> [AIM OF THE EXERCISE]: Your response must be an exact transcription of the lines from the one containing "Viewport: 1000px width, 544px height." through the final line of the data.

Entries taken from a collection:
= Beginning of Section =

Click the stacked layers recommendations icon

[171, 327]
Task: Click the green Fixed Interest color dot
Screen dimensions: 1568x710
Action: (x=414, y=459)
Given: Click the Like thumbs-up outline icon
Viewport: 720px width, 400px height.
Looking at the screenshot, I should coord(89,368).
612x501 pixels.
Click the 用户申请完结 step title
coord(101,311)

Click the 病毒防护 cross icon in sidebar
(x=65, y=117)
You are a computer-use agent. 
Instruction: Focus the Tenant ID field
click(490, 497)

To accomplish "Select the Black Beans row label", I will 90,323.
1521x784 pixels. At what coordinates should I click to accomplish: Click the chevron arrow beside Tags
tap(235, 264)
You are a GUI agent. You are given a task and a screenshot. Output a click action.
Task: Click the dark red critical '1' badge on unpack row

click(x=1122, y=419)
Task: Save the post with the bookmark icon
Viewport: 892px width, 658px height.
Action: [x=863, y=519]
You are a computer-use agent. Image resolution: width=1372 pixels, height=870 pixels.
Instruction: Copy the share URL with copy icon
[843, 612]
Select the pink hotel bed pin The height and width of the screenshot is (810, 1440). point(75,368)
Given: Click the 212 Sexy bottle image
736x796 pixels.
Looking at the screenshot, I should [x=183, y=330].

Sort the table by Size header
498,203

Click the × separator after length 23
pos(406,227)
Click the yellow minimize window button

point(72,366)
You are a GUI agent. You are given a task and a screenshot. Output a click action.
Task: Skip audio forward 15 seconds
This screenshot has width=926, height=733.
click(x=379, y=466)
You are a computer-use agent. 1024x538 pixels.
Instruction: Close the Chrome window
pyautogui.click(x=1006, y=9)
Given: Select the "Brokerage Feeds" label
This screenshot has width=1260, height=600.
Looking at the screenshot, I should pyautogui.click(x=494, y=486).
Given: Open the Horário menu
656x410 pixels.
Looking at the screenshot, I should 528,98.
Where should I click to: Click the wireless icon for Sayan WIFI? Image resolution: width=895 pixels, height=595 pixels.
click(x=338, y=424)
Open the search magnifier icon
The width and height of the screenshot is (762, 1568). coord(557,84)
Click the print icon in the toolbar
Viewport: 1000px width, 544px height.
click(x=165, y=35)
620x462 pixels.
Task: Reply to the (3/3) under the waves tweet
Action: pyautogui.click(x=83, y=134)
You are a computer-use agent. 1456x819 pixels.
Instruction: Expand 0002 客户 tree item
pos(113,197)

= End of Section =

> [EXERCISE RESULT]:
Viewport: 1000px width, 544px height.
click(x=165, y=35)
620x462 pixels.
Task: Reply to the (3/3) under the waves tweet
Action: pyautogui.click(x=83, y=134)
You are a computer-use agent. 1456x819 pixels.
Instruction: Expand 0002 客户 tree item
pos(113,197)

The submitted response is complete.